What management had to say 

As Cimpress CEO Robert Keane stated:

We are entering the new fiscal year with strong momentum and optimism for our business. In light of this, we have established plans to increase our level of organic investment in fiscal 2017. Our philosophy and approach to allocating capital and tracking the return on such investments remains consistent with last year. I encourage investors to review my letter to investors published today on our investor relations website. That letter focuses on Cimpress' capital allocation philosophy, a financially oriented view of our investments past and future, and our views as to the underlying "steady state" cash generation capabilities of our company. 

For reference, that comprehensive letter to investors can be found here (opens PDF).

Looking forward 

Keep in mind Cimpress is no longer offering specific quarterly financial guidance after unveiling long-term plans last year to maximize intrinsic per-share value. Rather, management promised to offer annual updates on the company's "general view of potential organic growth rates," "how we think about value creation," and discretionary growth spending plans for each upcoming fiscal year. As such, Keane promised more details and a "qualitative view into our strategy and operations" at Cimpress' investor day scheduled for Aug. 10.

In the meantime -- and with the caveat that it is "not targeting any specific revenue growth rates for any particular quarter or year" -- Cimpress is enjoying "increasing confidence" that its Vistaprint business unit will be able to grow at double-digit constant currency rates. Vistaprint's near-term growth will be held back, however, by shipping price reductions.

Similarly, Cimpress is confident its Upload and Print business units will be able to sustain double-digit organic growth at constant currency for the forseeable future, though that growth will likely moderate from the levels it achieved in fiscal 2016. And finally, growth rates at all other business units will likely face headwinds in the near term "due to partner dynamics." Over the longer term, Cimpress sees "significant growth" for its Other business units.

Regarding its plans to bolster investments in organic growth, Cimpress most notably expects to roughly double its investment in its mass customization platform relative to 2016 (when it invested $27 million in free cash flow into the platform). These investments should allow Cimpress to significantly increase its capabilities and product selection, and serve as a cornerstone of its expectation to exit fiscal 2017 with the majority of transactions among its business units, factories, and third-party fulfillers occurring through the platform.
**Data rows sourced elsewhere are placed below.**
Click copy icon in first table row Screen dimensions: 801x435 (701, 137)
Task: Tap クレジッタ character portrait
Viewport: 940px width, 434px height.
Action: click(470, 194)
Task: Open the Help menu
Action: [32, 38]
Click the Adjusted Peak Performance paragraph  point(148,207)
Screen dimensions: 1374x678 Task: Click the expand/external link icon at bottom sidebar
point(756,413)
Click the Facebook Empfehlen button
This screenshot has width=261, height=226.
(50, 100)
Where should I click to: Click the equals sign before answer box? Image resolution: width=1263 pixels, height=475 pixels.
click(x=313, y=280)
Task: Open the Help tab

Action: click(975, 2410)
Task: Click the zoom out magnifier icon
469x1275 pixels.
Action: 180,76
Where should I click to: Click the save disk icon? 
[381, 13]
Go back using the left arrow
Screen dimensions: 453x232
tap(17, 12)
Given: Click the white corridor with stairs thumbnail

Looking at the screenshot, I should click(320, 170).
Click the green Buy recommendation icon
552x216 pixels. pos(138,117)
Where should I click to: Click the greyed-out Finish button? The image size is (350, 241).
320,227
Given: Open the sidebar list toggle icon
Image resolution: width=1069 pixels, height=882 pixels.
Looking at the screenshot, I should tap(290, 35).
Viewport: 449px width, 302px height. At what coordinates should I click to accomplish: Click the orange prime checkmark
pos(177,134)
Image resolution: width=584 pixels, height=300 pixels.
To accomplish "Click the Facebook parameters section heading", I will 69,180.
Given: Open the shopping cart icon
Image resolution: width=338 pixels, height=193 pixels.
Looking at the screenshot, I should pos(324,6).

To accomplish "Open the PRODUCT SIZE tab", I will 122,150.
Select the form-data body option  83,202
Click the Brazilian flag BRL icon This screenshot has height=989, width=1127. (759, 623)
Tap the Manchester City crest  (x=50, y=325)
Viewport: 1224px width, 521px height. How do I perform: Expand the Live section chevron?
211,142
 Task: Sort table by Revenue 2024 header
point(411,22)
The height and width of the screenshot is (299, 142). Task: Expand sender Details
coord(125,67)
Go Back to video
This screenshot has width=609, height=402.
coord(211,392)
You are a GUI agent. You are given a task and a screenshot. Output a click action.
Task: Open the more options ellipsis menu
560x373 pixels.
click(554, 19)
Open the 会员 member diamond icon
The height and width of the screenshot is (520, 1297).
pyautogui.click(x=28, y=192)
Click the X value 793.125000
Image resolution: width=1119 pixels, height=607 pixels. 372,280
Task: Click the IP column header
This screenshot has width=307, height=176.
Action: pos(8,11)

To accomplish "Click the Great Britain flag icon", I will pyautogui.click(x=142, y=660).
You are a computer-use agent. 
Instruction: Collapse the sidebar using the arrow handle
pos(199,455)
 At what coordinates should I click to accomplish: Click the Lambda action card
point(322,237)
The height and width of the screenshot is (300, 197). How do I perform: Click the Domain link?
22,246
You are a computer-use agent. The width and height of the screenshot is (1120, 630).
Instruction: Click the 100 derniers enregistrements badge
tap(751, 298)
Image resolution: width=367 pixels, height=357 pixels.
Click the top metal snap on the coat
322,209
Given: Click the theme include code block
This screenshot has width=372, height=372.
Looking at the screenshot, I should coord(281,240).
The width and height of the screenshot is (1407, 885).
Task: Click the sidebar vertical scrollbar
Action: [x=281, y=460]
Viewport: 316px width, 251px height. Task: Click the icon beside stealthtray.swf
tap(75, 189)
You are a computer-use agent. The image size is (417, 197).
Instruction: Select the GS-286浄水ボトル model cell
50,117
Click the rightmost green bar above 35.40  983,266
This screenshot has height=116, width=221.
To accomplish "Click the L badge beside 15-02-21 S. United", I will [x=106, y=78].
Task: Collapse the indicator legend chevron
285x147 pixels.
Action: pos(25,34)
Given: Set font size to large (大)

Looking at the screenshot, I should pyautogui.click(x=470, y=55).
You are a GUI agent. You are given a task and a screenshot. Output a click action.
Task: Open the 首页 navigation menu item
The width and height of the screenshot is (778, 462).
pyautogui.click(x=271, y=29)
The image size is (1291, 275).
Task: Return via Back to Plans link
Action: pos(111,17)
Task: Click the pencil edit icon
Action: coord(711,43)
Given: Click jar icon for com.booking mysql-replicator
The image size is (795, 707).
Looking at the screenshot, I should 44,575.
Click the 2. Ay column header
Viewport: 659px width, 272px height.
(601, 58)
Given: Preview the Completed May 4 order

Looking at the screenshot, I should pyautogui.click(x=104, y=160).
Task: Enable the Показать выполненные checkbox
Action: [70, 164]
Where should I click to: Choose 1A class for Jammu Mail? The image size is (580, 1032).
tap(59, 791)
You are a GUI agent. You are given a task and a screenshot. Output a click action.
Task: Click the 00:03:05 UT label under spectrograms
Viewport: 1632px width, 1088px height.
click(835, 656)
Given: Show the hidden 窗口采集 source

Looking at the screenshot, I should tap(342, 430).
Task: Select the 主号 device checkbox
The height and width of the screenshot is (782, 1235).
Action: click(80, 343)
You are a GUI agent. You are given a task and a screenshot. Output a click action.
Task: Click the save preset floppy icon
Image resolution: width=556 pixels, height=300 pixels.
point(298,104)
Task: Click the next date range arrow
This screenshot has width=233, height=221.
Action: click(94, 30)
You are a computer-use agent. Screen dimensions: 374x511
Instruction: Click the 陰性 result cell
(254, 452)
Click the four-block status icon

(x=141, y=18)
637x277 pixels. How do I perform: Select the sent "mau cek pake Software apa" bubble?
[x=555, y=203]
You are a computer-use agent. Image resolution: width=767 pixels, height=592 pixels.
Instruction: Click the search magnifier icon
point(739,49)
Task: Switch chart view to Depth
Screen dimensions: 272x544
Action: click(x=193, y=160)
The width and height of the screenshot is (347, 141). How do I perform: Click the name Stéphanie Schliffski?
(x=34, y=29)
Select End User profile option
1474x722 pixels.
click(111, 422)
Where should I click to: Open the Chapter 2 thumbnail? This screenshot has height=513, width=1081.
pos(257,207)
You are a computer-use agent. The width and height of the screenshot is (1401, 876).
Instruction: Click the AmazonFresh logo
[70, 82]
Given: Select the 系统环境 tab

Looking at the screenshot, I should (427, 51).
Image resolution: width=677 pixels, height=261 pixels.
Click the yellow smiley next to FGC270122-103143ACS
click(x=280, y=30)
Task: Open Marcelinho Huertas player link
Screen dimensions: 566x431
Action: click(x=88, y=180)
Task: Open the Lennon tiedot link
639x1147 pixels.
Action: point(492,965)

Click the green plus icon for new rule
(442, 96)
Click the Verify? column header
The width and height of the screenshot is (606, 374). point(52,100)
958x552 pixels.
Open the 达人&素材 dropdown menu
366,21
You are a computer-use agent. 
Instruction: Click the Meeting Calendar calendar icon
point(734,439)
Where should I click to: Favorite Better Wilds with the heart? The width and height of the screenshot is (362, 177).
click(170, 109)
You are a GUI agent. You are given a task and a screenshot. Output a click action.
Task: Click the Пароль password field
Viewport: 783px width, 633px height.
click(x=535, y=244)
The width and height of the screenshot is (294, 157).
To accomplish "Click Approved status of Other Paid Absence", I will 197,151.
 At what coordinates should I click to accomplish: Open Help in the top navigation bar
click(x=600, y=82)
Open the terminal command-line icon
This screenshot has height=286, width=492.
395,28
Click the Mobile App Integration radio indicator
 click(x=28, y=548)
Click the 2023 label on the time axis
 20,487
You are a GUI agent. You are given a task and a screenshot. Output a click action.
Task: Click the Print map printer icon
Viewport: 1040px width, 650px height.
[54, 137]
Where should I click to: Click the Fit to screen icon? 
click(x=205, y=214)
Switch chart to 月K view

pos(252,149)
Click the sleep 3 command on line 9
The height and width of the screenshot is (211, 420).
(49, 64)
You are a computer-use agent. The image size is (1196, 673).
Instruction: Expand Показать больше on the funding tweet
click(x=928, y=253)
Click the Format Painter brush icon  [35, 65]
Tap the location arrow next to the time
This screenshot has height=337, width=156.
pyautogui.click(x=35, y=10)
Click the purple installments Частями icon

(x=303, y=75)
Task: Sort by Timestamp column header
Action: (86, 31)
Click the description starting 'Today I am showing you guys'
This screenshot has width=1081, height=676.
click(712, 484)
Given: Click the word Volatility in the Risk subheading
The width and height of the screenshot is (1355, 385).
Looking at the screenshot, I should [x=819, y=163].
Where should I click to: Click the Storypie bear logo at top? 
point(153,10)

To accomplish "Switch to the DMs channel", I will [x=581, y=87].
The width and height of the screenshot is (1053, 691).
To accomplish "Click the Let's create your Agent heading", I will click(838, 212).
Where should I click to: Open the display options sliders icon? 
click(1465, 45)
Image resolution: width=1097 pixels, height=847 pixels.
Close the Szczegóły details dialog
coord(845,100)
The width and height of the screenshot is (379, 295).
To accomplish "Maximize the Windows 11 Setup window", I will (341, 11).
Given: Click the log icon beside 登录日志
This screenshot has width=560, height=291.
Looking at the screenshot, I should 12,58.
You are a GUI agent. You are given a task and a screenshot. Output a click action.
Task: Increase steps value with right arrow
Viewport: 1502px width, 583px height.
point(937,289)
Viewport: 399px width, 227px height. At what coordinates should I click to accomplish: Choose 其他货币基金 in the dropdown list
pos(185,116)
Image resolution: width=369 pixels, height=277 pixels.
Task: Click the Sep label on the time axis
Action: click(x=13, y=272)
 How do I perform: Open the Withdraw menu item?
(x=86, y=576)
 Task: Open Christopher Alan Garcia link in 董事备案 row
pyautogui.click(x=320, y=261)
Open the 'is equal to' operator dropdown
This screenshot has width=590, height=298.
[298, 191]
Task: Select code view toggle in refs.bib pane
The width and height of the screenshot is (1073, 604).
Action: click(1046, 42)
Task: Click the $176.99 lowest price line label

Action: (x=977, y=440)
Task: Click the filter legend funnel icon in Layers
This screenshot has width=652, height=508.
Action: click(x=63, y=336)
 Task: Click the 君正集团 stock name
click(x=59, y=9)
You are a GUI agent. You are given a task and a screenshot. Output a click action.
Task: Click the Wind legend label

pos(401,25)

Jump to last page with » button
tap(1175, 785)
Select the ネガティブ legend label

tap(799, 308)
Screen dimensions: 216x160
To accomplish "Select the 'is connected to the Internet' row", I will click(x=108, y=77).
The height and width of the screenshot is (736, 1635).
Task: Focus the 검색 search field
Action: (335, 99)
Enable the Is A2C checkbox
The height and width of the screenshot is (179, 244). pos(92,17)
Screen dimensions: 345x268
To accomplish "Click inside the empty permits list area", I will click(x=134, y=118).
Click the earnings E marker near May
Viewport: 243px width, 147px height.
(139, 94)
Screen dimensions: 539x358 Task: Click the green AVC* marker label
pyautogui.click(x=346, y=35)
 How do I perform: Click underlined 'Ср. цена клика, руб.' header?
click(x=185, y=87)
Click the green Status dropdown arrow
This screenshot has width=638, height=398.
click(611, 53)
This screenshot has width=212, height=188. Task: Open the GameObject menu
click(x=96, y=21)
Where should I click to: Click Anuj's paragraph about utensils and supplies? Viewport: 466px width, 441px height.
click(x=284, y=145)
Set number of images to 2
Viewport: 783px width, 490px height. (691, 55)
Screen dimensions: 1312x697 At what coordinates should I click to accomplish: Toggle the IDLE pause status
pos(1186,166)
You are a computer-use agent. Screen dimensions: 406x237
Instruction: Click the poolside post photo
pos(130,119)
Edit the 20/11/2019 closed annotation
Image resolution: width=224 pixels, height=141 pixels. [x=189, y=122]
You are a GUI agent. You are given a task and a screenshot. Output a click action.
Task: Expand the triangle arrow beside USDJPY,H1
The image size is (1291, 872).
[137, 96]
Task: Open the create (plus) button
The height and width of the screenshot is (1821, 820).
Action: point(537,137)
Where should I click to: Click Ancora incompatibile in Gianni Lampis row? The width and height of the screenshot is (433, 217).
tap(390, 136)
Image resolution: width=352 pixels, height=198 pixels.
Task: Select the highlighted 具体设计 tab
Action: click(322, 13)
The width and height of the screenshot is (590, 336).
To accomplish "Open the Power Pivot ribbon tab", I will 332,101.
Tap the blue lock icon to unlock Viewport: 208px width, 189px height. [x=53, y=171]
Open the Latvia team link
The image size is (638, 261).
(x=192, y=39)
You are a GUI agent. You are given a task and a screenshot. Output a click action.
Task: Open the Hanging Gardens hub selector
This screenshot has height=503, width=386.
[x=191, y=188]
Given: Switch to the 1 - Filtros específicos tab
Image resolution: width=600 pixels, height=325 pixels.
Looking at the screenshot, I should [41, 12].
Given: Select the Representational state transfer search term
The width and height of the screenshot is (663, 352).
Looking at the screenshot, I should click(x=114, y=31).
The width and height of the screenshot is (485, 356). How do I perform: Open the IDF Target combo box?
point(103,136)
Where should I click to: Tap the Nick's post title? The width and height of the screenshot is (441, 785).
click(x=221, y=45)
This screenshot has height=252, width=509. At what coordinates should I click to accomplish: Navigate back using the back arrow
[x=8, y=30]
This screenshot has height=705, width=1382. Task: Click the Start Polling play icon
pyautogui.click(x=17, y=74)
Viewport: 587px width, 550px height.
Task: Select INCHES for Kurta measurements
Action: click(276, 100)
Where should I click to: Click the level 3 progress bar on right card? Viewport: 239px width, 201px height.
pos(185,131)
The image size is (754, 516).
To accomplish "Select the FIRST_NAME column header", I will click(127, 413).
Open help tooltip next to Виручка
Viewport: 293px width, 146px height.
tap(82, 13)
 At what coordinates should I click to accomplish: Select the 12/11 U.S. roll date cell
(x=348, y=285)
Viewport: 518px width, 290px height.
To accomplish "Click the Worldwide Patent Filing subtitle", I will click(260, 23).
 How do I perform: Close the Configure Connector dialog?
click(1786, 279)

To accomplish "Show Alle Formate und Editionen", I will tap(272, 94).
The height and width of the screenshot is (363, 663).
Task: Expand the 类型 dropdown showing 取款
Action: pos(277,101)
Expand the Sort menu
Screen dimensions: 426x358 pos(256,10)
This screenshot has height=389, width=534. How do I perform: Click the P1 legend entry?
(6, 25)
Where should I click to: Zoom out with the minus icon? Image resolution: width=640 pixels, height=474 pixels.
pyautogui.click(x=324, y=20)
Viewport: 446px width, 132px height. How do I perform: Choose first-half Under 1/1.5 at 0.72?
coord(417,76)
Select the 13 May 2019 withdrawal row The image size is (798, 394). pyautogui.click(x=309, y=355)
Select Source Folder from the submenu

In the end, Cimpress' lack of specific guidance might drive some investors and analysts crazy as they try to quantify its financial progress with each passing quarter. But I applaud the company's effort to avoid the pressure of living up to Wall Street's near-term demands. As long as Cimpress continues to demonstrate progress against its strategic long-term goals, I think investors should be happy with where it stands.